* [TASK DESCRIPTION]:
Print each line from the start of the records below up through the line where "Click the t2" is found, exactly as given.

------ EXTRACTED MATERIAL ------

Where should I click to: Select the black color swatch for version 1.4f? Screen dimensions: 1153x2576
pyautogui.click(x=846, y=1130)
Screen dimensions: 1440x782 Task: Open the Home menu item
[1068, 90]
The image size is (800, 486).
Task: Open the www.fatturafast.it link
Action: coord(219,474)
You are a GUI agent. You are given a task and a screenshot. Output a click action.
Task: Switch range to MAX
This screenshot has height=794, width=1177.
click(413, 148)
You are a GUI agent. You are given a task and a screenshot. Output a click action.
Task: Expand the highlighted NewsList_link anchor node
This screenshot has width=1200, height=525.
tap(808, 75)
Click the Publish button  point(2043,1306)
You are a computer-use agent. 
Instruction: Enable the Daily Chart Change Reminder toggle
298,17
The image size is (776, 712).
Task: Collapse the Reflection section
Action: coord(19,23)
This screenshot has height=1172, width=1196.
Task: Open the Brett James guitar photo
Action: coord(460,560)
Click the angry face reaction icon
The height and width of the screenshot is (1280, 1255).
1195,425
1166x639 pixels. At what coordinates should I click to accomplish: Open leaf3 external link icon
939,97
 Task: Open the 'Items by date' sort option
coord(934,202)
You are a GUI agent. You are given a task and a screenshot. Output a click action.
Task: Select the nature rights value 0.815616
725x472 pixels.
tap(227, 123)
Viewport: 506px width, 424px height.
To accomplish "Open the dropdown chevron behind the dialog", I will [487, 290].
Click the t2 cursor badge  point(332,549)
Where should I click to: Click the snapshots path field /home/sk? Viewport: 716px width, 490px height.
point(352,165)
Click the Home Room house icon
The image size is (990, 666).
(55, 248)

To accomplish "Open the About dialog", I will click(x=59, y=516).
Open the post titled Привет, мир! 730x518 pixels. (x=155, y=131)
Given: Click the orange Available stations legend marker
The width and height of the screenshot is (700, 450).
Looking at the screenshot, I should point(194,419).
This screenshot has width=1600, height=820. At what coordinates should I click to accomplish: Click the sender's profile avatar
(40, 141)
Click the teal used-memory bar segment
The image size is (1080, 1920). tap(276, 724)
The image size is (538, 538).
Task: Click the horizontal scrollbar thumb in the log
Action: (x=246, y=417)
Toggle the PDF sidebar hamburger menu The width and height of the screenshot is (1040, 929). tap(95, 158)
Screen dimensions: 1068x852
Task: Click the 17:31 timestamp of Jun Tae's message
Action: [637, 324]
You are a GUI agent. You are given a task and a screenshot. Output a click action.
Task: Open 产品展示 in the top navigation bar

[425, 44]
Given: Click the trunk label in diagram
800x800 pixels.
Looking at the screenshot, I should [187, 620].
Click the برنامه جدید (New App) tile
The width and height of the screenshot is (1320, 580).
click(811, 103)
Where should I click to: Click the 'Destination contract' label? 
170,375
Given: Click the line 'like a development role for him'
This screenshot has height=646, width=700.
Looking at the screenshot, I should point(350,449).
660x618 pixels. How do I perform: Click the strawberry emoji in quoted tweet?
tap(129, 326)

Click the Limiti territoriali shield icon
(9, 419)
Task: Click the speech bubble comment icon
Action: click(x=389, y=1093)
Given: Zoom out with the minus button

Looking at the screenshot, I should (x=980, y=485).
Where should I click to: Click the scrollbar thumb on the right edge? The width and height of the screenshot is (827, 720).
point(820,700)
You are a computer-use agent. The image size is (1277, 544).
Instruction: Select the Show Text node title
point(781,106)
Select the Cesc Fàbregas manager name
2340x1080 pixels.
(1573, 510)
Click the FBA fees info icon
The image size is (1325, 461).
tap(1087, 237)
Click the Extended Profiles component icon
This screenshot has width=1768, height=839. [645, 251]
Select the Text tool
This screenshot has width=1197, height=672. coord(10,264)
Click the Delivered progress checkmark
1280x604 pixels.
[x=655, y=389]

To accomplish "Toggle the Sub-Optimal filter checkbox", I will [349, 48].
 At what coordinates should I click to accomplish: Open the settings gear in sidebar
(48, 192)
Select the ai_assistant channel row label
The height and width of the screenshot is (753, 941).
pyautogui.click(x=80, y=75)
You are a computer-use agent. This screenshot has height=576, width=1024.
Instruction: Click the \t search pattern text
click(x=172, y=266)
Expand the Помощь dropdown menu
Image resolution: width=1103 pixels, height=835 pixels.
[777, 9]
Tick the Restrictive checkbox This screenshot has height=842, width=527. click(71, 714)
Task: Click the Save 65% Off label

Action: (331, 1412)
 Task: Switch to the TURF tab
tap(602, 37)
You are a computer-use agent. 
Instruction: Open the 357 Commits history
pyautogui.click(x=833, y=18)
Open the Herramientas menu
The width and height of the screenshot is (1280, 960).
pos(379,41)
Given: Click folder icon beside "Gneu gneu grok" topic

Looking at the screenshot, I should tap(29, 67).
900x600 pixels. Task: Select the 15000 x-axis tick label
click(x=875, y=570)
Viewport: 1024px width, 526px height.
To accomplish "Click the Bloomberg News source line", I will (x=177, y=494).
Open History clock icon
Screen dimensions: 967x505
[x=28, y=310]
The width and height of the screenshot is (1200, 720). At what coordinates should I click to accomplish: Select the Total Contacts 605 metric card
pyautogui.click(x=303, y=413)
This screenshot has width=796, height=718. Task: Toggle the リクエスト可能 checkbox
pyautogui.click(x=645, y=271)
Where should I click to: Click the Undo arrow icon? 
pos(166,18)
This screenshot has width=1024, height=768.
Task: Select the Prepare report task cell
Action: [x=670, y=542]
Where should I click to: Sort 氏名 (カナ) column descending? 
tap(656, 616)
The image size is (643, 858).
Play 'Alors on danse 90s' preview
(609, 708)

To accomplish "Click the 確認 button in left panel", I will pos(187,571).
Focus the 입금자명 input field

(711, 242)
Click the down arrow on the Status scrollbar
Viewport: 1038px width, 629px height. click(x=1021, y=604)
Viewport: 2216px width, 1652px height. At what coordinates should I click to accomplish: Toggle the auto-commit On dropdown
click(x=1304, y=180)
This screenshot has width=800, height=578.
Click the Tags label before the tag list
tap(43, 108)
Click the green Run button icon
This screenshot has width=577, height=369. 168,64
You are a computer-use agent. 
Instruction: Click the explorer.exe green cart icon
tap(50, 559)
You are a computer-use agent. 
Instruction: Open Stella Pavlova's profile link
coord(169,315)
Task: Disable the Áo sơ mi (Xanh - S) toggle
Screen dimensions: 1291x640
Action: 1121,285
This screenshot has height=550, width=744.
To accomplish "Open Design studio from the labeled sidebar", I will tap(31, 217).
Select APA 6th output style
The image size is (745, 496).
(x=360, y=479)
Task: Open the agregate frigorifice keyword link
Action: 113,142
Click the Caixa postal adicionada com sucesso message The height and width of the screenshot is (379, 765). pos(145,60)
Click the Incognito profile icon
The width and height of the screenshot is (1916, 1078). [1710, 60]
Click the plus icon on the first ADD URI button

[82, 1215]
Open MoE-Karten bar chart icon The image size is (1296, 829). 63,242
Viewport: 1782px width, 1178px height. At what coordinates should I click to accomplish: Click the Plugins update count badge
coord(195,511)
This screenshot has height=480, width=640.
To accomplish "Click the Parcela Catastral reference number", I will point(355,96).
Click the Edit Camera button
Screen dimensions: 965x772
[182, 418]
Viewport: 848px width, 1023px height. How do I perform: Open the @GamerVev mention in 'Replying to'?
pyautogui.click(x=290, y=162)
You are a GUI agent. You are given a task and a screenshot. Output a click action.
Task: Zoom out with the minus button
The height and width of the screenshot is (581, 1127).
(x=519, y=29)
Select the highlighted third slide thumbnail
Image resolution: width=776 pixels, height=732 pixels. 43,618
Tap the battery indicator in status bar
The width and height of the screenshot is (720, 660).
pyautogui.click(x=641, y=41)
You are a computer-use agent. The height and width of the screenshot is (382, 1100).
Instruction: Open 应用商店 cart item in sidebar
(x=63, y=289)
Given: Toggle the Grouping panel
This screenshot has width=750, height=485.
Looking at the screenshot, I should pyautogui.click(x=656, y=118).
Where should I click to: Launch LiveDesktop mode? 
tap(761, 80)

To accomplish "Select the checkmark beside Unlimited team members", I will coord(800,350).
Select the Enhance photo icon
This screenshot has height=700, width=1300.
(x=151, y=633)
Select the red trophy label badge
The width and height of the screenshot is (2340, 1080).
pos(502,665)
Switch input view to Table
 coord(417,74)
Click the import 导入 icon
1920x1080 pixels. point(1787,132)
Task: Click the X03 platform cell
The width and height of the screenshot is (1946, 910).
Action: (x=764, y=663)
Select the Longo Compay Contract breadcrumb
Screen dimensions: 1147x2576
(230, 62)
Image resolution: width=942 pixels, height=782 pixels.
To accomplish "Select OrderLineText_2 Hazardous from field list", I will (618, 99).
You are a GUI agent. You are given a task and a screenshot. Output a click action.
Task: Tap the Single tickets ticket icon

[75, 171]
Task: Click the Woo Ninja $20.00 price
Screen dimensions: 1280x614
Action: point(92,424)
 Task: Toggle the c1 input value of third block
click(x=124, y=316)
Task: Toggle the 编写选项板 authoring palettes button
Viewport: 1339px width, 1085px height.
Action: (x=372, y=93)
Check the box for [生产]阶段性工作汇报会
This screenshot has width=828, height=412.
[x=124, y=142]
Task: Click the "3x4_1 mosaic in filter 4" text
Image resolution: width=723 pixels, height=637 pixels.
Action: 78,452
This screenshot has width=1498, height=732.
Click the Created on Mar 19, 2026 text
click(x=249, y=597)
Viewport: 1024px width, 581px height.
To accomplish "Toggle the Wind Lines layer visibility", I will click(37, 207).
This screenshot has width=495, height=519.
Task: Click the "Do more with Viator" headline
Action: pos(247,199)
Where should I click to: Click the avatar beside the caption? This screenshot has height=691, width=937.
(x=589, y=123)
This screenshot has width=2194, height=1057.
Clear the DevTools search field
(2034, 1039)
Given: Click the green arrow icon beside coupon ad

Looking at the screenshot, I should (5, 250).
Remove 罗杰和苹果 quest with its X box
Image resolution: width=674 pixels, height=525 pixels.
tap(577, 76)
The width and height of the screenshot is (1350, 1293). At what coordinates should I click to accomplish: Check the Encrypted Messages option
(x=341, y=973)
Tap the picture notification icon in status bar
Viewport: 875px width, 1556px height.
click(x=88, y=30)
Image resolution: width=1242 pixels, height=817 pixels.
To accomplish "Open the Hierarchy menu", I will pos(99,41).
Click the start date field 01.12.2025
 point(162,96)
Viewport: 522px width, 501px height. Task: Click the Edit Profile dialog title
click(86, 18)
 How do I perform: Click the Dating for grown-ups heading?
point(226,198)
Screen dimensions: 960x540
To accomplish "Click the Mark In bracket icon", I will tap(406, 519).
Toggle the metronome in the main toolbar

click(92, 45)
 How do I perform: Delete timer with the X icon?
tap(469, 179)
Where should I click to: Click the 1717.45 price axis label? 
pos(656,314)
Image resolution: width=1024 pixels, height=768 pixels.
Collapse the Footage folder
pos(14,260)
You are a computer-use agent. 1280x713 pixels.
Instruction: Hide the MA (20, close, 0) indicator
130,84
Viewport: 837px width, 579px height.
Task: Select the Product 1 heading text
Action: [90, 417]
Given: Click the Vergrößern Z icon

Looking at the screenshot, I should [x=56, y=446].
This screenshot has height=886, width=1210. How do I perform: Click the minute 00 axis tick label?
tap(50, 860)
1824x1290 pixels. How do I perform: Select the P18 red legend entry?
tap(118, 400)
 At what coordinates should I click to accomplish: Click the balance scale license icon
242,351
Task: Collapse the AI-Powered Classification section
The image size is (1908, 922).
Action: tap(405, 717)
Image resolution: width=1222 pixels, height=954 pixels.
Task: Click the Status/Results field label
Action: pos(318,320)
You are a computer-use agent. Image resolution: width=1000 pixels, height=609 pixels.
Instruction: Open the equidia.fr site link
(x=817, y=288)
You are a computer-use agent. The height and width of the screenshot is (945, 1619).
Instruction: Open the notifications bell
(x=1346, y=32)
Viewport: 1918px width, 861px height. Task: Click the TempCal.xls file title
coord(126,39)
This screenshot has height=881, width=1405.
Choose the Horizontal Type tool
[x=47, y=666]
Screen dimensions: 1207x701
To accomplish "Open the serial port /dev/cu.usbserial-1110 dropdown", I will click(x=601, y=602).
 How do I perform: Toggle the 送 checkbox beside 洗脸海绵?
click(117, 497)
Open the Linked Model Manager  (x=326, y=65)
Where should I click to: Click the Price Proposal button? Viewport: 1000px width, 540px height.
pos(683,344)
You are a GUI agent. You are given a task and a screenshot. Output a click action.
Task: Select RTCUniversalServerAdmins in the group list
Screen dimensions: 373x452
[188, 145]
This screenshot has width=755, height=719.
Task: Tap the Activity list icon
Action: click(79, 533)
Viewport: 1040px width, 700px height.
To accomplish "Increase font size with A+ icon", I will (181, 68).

------

* [YOUR RESPONSE]:
Where should I click to: Select the black color swatch for version 1.4f? Screen dimensions: 1153x2576
pyautogui.click(x=846, y=1130)
Screen dimensions: 1440x782 Task: Open the Home menu item
[1068, 90]
The image size is (800, 486).
Task: Open the www.fatturafast.it link
Action: coord(219,474)
You are a GUI agent. You are given a task and a screenshot. Output a click action.
Task: Switch range to MAX
This screenshot has height=794, width=1177.
click(413, 148)
You are a GUI agent. You are given a task and a screenshot. Output a click action.
Task: Expand the highlighted NewsList_link anchor node
This screenshot has width=1200, height=525.
tap(808, 75)
Click the Publish button  point(2043,1306)
You are a computer-use agent. 
Instruction: Enable the Daily Chart Change Reminder toggle
298,17
The image size is (776, 712).
Task: Collapse the Reflection section
Action: coord(19,23)
This screenshot has height=1172, width=1196.
Task: Open the Brett James guitar photo
Action: coord(460,560)
Click the angry face reaction icon
The height and width of the screenshot is (1280, 1255).
1195,425
1166x639 pixels. At what coordinates should I click to accomplish: Open leaf3 external link icon
939,97
 Task: Open the 'Items by date' sort option
coord(934,202)
You are a GUI agent. You are given a task and a screenshot. Output a click action.
Task: Select the nature rights value 0.815616
725x472 pixels.
tap(227, 123)
Viewport: 506px width, 424px height.
To accomplish "Open the dropdown chevron behind the dialog", I will [487, 290].
Click the t2 cursor badge  point(332,549)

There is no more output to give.